November 2013, Vol. 240 No. 11

Rita Tubb, Executive Editor, and Michael Reed, Managing Editor

Pipeline & Gas Journal’s 33rd Annual 500 Report offers the industry’s most comprehensive statistical review of U.S. energy pipeline systems. As in past years, the report ranks the nation’s top gas distribution, liquids and gas transmission systems. Transmission companies are ranked by mileage, while the rank of each liquids pipeline company is based on yearly crude deliveries. The gas distribution rankings are based on number of customers.

Additional statistical data compiled for the report are based on operating revenue, net income, total throughput of natural gas, bbls of crude and refined products delivered, miles of mains and service lines and additions to plant.

More than 95% of the statistical data presented is based on information from calendar year 2012, compiled through forms filled out by each company listed or data collected at the Federal Energy Regulatory Commission (FERC). The American Public Gas Association (AGPA) also provided data fo5r4 this report.

While extensive efforts are made each year to provide the latest statistical information available, some companies are no longer required to provide statistical data to the FERC and failed to respond to our inquiries. As a result, we are using the latest available information. If your company’s information is incorrect, let us know. We also need to be made aware of any changes of address, contact information, mergers and acquisitions.

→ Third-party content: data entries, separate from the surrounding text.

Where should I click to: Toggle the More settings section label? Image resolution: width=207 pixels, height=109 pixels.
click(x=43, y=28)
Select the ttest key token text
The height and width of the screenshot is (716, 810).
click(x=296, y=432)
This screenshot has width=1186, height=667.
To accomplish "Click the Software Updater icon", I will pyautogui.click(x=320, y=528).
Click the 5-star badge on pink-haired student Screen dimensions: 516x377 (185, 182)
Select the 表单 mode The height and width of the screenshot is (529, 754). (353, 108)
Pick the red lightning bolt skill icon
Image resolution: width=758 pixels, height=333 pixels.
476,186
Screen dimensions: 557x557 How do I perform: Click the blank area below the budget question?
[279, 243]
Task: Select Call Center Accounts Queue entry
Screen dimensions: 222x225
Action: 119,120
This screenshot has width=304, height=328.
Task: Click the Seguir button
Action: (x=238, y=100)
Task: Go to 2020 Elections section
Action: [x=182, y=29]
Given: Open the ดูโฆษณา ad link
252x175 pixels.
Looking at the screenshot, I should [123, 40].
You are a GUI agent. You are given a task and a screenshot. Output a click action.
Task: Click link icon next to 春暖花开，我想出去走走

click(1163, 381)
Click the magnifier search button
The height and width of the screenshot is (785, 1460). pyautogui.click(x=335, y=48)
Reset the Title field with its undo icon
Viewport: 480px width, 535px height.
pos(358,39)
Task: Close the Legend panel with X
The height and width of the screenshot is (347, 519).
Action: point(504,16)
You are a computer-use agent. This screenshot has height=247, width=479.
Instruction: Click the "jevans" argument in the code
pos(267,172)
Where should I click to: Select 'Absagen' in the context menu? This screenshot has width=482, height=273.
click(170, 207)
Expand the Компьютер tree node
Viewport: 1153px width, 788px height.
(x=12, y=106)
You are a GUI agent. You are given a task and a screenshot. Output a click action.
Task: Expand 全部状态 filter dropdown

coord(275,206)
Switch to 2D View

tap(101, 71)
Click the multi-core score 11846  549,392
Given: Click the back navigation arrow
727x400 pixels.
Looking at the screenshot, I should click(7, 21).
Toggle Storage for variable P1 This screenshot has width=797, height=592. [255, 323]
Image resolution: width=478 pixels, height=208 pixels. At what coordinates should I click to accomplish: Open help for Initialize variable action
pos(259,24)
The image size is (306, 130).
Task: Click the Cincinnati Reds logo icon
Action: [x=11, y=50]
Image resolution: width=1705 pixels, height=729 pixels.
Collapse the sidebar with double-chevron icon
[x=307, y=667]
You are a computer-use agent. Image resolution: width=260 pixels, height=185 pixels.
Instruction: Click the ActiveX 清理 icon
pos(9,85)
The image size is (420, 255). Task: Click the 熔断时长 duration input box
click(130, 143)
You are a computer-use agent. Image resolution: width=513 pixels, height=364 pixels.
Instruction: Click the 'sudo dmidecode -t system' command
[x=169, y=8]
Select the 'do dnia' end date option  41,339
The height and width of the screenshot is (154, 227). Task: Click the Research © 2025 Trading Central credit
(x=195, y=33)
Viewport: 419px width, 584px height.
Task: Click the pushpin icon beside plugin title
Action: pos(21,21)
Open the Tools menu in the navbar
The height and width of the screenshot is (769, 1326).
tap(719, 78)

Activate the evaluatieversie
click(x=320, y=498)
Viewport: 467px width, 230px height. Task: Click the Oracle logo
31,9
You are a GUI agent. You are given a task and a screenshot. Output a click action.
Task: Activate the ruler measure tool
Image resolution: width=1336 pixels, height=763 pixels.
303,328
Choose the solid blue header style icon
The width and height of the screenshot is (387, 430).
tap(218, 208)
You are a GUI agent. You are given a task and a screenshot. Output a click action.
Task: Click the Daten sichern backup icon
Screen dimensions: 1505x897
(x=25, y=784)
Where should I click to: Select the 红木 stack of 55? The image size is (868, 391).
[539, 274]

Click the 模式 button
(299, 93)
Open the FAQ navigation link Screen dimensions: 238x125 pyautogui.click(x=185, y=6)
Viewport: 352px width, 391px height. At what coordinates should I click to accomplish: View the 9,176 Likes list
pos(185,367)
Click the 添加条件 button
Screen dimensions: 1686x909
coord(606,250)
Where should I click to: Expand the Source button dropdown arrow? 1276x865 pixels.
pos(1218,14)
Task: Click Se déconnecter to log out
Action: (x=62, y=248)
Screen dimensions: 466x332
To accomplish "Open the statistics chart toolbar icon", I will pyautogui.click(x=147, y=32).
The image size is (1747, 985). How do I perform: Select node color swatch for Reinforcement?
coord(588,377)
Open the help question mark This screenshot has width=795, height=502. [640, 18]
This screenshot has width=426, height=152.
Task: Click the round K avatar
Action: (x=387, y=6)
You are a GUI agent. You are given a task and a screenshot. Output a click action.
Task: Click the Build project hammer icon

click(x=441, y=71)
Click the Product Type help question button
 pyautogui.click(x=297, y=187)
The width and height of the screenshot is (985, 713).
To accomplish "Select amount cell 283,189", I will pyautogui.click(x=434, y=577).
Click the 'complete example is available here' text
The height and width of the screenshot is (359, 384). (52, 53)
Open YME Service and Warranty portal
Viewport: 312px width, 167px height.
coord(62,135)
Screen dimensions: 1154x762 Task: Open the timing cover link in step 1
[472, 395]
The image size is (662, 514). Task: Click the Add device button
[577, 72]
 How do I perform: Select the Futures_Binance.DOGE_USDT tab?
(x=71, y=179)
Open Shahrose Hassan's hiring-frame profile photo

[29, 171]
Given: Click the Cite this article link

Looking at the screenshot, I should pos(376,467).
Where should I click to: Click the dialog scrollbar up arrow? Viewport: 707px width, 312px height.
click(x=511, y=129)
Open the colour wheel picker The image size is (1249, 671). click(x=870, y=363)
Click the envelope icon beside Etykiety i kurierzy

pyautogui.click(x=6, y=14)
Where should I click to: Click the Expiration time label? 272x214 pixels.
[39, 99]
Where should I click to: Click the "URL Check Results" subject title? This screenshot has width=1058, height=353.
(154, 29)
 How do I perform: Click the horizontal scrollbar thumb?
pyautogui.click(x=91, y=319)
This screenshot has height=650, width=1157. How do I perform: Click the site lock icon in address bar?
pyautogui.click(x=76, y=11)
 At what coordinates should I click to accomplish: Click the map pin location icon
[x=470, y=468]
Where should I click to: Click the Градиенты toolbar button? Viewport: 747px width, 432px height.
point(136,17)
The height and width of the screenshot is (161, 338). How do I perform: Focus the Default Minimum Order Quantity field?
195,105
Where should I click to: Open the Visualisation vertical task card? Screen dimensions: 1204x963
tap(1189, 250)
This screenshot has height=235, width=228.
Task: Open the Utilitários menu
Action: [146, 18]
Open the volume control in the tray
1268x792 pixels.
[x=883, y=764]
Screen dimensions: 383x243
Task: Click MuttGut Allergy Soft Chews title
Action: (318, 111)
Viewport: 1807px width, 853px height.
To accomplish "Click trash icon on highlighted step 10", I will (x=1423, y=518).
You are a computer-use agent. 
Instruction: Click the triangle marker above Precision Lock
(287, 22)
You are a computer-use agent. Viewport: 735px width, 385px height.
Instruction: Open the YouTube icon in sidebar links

The mention of acquisitions brings to mind a number of changes that are reflected in this year’s report as a result of Kinder Morgan’s 2012 acquisition of the El Paso Corporation.
To get regulatory approval for its $20 billion buyout of El Paso, Kinder Morgan had to sell certain assets. Tallgrass Energy Partners purchased the Kinder Morgan Interstate Gas Transmission (KMIGT), Trailblazer Pipeline Company, the Casper-Douglas natural gas processing and West Frenchie Draw treating facilities in Wyoming, and KMP’s 50% interest in the Rockies Express Pipeline (REX). Tallgrass is owned by the management team of Tallgrass, Kelso & Company, and a limited group of investors led by The Energy & Minerals Group including Magnetar Capital.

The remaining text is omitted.